Let’s run the same process on bedrooms and price per bed relationship to see if the groups are actually different.
filtered_sfapts$ppb <- filtered_sfapts$price / filtered_sfapts$beds
filtered_sfapts |>
ggplot(mapping = aes(x = as.factor(beds), y = ppb)) +
geom_boxplot() +
#scale_y_continuous(breaks = c(0, 1)) +
labs(x = "Number of Beds", y = "Price per bed") +
theme_minimal()
m2 <- aov(ppb ~ beds, data = filtered_sfapts)
summary(m2)
## Df Sum Sq Mean Sq F value Pr(>F)
## beds 1 5.883e+11 5.883e+11 4.107 0.0441 *
## Residuals 193 2.765e+13 1.432e+11
## ---
## Signif. codes: 0 '***' 0.001 '**' 0.01 '*' 0.05 '.' 0.1 ' ' 1
Again, F value of 4.1 indicates that at least one group is different from the others.
This adds some statistical rigor to determine that bedrooms are different when it comes to price per sq-ft and price per bed. So for efficiency it is looking like 3 bedroom apartments have lower price per bed among the three, also 3 bedroom apts also have lower price per sq-ft than 2 bedrooms. We could’ve done pairwise t tests and C.I for these, but since this is proof of concept we thought this should be sufficient.
Our data is beginning to suggest that 3 bedroom apartments might be among the most efficient in terms of price per square foot and price per bed. This would mean that occupants are paying the least for their room, and are getting the most value for their area at this number. Additionally, we’ve seen that prices also tend to be lower when there are less bathrooms. Because of this, we might want to conclude that we want to incentivise much more 2-4 bedroom apartments be build, especially three bedrooms and those with less bathrooms than average for their bedroom number. However, this might not be that simple.
Existing Data Bias
Housing price data often includes inherent biases tied to socio-economic disparities, historical racial zoning practices, or unequal market dynamics.
Example: If the dataset over-represents affluent neighborhoods, results might fail to generalize to low-income housing markets.
Variable Concerns: Features like “Elevation” may inadvertently reflect systemic neighborhood segregation, reinforcing biases.
Profit Over Affordability: The analysis could unintentionally push developers to prioritize maximizing profits, undermining the goal of affordable housing initiatives.
Exclusion Risk: Developers may focus on market segments that yield higher returns, leaving out designs that cater to diverse housing needs.

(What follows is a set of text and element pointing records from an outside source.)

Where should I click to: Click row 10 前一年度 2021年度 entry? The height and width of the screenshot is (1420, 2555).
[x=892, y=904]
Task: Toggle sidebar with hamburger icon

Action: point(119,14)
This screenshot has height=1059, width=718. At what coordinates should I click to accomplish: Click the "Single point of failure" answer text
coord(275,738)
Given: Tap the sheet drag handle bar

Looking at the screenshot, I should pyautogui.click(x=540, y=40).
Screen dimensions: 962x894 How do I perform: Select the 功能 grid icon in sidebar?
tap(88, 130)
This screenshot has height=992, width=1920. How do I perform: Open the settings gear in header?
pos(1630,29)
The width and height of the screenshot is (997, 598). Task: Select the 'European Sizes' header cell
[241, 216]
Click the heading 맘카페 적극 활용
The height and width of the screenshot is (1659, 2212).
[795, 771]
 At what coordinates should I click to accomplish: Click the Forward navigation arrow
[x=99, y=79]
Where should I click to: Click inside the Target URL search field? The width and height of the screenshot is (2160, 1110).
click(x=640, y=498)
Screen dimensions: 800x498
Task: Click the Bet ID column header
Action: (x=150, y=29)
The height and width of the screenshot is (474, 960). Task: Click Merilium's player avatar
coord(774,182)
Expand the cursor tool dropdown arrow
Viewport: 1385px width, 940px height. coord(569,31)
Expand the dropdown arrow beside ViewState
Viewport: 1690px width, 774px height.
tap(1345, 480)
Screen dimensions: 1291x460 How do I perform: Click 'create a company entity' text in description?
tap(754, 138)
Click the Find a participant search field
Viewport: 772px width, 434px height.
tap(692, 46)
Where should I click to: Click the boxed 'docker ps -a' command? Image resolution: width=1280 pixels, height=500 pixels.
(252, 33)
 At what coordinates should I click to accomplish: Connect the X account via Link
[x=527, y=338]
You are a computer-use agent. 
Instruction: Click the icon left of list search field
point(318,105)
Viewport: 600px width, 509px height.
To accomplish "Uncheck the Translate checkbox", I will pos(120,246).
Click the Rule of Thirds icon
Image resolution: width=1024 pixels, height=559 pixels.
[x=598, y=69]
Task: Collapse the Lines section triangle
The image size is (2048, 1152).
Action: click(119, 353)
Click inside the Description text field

Historical Context: Historical practices such as redlining might have shaped current price trends but remain unquantifiable in a purely statistical analysis.
Home Buyers/Renters:
Positive Impact: Improved access to affordable and well-designed housing if insights are implemented responsibly.
Negative Impact: Risk of pricing out lower-income families if developers focus solely on profit-driven designs.
Real Estate Developers:
Positive Impact: Data-driven insights could support cost-effective, equitable housing solutions aligned with affordability goals.
Negative Impact: Facing ethical scrutiny if findings drive inequitable housing practices.
Fairness and Bias Mitigation:
Employ fairness-aware preprocessing techniques to address biases in the dataset.
Regularly audit model outputs to ensure equitable treatment of different demographic groups.
Collaborate with Stakeholders:
Transparency and Documentation:
Publish comprehensive documentation detailing:
Data sources and preprocessing methods.
Model assumptions and potential limitations.
Ethical considerations and mitigation efforts.
This ensures future analyses maintain integrity and build upon an ethically sound foundation.